Judge Crumlish, Jr.,

The Unemployment Compensation Board of Review affirmed a referee’s denial of benefits to Corrine D. Bliss under Section 402(i) of the Unemployment Compensation Law. We affirm.

The single issue before us to resolve is whether in this factual posture Bliss had a contract to teach the fall and winter terms of 1977-78.

Bliss was a part-time instructor at the University of Pittsburgh and was granted unemployment compensation benefits in April, 1977, following her last teaching day of the semester.

This Court has, in interpreting “contract”, stated that it need not be a formal written agreement but can consist of an implied agreement or mutual commitment. Scholtz v. Unemployment Compensation Board of Review, 42 Pa. Commonwealth Ct. 277, 400 A.2d 700 (1979). We have in the past upheld the Board’s finding of an implied contract where the teacher had a reasonable expectation to return to work if available. Hyduchak v. Unemployment Compensation Board of Review, 35 Pa. Commonwealth Ct. 575, 387 A.2d 669 (1978). We have distinguished mere hopes of returning to teach. Cawley v. Unemployment Compensation Board of Review, 36 Pa. Commonwealth Ct. 405, 387 A.2d 1023 (1978).

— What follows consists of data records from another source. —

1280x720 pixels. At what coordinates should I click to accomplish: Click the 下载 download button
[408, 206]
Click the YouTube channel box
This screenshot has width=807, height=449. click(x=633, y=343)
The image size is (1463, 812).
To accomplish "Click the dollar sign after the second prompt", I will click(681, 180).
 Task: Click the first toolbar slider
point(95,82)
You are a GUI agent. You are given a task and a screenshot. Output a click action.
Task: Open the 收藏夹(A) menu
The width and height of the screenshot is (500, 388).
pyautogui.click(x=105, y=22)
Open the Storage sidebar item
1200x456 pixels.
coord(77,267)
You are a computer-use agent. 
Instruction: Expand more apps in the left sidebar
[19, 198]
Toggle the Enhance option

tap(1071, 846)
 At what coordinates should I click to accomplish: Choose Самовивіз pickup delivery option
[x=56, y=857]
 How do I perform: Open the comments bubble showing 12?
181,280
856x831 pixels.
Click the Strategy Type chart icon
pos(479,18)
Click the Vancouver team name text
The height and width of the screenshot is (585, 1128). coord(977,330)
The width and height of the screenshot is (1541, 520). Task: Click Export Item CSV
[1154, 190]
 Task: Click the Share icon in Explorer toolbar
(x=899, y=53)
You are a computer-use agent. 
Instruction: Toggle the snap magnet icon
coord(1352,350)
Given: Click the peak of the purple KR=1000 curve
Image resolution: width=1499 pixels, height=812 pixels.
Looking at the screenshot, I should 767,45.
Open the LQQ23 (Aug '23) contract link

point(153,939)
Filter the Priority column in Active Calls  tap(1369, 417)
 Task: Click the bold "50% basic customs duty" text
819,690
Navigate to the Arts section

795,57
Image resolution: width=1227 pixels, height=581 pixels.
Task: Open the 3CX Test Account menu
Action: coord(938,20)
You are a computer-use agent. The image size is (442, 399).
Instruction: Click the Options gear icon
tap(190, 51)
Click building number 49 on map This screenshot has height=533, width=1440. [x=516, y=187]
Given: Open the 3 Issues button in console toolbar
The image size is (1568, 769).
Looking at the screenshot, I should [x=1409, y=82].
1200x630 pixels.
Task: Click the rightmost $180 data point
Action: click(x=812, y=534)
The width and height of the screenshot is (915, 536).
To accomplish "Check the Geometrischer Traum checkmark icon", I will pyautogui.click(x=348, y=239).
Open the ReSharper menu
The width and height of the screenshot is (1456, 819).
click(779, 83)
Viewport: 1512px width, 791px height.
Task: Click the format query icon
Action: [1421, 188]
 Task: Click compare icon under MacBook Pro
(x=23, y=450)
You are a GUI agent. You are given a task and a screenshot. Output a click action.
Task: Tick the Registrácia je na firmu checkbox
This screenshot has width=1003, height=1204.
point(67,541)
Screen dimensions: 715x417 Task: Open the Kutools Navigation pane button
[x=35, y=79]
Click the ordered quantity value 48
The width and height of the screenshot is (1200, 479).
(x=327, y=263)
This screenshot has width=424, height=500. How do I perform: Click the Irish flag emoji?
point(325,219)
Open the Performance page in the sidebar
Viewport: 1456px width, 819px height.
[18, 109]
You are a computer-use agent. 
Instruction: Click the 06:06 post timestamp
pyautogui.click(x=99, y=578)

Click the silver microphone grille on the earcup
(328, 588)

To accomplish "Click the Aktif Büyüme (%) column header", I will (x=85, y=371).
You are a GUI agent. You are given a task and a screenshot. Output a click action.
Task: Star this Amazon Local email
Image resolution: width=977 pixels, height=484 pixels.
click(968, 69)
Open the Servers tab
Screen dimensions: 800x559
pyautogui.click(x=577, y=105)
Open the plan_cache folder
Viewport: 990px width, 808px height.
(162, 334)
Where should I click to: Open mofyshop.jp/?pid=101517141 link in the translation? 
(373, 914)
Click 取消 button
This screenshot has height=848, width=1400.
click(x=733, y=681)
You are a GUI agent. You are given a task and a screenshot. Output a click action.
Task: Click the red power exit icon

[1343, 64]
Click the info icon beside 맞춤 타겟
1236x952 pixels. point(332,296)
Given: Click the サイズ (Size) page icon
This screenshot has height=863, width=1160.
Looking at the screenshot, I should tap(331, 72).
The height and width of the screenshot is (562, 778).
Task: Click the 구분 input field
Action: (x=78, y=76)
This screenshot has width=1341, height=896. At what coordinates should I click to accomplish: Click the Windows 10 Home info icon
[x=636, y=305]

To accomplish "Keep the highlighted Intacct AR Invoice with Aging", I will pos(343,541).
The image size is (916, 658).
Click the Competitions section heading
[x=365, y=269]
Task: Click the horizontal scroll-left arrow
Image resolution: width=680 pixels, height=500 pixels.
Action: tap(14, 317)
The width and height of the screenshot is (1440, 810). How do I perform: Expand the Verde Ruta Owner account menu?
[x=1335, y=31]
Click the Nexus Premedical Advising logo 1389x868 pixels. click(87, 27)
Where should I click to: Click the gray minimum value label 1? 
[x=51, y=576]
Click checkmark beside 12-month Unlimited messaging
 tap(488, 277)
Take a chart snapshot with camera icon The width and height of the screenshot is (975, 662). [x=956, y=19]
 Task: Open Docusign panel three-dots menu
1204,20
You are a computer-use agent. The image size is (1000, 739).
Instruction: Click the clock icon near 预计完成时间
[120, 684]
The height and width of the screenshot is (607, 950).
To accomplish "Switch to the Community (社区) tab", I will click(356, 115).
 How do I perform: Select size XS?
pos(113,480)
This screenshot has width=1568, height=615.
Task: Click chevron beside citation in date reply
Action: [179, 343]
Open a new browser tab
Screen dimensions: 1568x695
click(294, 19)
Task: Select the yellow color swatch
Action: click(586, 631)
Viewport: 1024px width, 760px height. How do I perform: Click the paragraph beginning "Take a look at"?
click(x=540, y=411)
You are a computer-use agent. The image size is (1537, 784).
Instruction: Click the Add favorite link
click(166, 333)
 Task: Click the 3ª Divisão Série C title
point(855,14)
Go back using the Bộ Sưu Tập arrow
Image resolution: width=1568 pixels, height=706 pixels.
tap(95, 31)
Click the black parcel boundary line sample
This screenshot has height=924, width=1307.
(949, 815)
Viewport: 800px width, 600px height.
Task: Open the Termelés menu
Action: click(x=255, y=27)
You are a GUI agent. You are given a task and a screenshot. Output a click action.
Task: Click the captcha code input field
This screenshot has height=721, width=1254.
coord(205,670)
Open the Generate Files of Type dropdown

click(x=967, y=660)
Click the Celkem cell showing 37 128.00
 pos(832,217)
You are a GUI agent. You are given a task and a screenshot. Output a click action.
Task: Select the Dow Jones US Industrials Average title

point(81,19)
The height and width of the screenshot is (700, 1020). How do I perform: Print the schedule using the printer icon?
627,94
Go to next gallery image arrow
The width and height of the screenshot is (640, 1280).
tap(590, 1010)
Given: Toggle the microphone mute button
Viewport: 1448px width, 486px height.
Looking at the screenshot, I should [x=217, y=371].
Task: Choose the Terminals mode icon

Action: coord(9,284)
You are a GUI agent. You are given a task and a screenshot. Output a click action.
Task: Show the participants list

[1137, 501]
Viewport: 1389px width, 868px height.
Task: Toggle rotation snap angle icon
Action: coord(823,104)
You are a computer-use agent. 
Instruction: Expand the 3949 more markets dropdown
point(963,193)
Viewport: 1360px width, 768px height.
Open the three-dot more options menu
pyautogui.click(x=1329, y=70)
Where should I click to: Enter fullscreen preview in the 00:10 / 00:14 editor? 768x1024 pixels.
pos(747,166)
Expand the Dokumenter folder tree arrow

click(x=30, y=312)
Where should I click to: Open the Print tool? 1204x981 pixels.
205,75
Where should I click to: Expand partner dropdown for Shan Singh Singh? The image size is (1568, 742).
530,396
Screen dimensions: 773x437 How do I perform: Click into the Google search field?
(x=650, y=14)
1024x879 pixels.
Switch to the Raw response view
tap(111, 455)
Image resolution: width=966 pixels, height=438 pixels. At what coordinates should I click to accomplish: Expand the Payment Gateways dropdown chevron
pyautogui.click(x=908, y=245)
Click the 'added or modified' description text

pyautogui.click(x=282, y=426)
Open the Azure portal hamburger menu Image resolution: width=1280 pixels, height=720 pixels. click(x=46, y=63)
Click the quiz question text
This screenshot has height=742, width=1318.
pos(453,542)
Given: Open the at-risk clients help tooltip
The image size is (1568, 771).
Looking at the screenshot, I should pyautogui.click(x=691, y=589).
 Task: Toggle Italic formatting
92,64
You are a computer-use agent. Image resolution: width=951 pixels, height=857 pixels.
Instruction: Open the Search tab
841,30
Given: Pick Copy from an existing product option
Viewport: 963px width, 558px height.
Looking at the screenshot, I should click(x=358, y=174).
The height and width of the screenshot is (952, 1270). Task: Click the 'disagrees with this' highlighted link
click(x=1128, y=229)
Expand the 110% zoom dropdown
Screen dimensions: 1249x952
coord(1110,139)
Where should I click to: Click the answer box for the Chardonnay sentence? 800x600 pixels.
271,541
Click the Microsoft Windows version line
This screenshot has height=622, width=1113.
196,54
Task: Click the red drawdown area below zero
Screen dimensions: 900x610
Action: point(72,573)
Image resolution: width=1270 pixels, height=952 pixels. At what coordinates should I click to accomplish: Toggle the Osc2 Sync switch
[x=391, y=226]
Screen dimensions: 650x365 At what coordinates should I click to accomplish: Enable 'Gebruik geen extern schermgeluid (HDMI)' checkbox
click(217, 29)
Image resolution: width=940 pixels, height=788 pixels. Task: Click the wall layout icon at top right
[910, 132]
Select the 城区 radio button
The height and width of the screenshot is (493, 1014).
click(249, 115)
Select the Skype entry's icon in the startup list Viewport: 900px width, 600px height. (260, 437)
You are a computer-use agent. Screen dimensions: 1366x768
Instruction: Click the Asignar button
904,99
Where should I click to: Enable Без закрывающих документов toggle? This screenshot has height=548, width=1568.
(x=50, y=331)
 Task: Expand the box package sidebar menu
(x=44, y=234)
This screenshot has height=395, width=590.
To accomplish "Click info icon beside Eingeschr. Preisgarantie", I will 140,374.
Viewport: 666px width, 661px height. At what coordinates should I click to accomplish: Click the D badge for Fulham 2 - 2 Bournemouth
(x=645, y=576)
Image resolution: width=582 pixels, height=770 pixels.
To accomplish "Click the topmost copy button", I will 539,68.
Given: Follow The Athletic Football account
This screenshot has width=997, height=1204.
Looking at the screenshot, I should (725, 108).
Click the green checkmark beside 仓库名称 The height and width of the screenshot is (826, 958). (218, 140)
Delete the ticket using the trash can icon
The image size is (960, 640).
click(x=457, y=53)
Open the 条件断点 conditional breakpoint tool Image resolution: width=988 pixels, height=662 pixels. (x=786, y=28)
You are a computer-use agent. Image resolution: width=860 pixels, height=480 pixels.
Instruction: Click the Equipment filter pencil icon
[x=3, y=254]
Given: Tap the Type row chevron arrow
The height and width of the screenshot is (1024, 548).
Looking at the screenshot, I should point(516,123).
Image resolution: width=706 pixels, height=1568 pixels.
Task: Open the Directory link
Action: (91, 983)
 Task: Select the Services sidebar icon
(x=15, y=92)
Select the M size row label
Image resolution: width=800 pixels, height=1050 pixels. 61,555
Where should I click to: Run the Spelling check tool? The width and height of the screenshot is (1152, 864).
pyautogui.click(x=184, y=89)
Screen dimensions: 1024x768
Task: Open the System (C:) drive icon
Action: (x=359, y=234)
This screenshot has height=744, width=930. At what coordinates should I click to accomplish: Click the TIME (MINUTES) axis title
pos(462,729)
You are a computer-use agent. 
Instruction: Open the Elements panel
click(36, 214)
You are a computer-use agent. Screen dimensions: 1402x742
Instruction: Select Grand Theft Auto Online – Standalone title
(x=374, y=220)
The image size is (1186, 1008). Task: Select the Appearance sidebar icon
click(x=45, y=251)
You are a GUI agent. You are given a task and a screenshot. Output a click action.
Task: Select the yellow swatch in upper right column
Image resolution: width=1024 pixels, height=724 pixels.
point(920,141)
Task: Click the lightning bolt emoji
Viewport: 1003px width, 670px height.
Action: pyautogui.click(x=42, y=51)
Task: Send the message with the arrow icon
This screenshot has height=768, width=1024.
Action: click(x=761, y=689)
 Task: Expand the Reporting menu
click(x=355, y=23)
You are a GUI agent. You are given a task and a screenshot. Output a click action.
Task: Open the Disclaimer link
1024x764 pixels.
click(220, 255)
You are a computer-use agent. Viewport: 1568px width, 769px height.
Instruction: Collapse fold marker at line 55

The University offered Bliss a teaching assignment for the fall and winter terms of 1977-78. This offer was made in April, 1977, and on August 15, 1977, the actual assignment was made contingent upon sufficient student enrollment. Prior to this development, she had worked on a similar arrangement in the preceding school year. Bliss always intended to return to work if it was available. At no time since the end of the April, 1977 term did her employer indicate that work would not be available. In this factual matrix, we are satisfied that Bliss had a reasonable expectation of returning to work as distinguished from a mere hope and Hyduchak, supra, controls and benefits must be denied.

Accordingly, we

Order

And Now, this 1st day of November, 1979, the orders of the Unemployment Compensation Board of Review at Decision Nos. B-159324, B-159325 and B-159326 affirming the referee are affirmed. 
      
       Section 402(i) of the Unemployment Compensation Law, Act of December 5,1936, Second Ex. Sess., P.L. (1937) 2897, as amended, 43 P.S. §802(i), provides as follows:
      An employe shall be ineligible for compensation for any week—
      (i) Which, prior to January 1, 1978, is based on service covered pursuant to Articles X and XI or pursuant to an election under Article XII of this act in an instructional, research or principal administrative capacity in an institution of higher education, and begins during the period between two successive academic years or during a similar period between two regular terms whether or not successive or during a period of paid sabbatical leave provided for in the individual’s contract if the individual has a contract or contracts to perform services in any such capacity for any institution or institutions of higher education for both such academic years or both such terms.
     
      
       Additionally, we note that the Claimant argues that payments made in April, 1977, were not overpayments. Our determination indicates that “between semesters” unemployment compensation benefits were improper.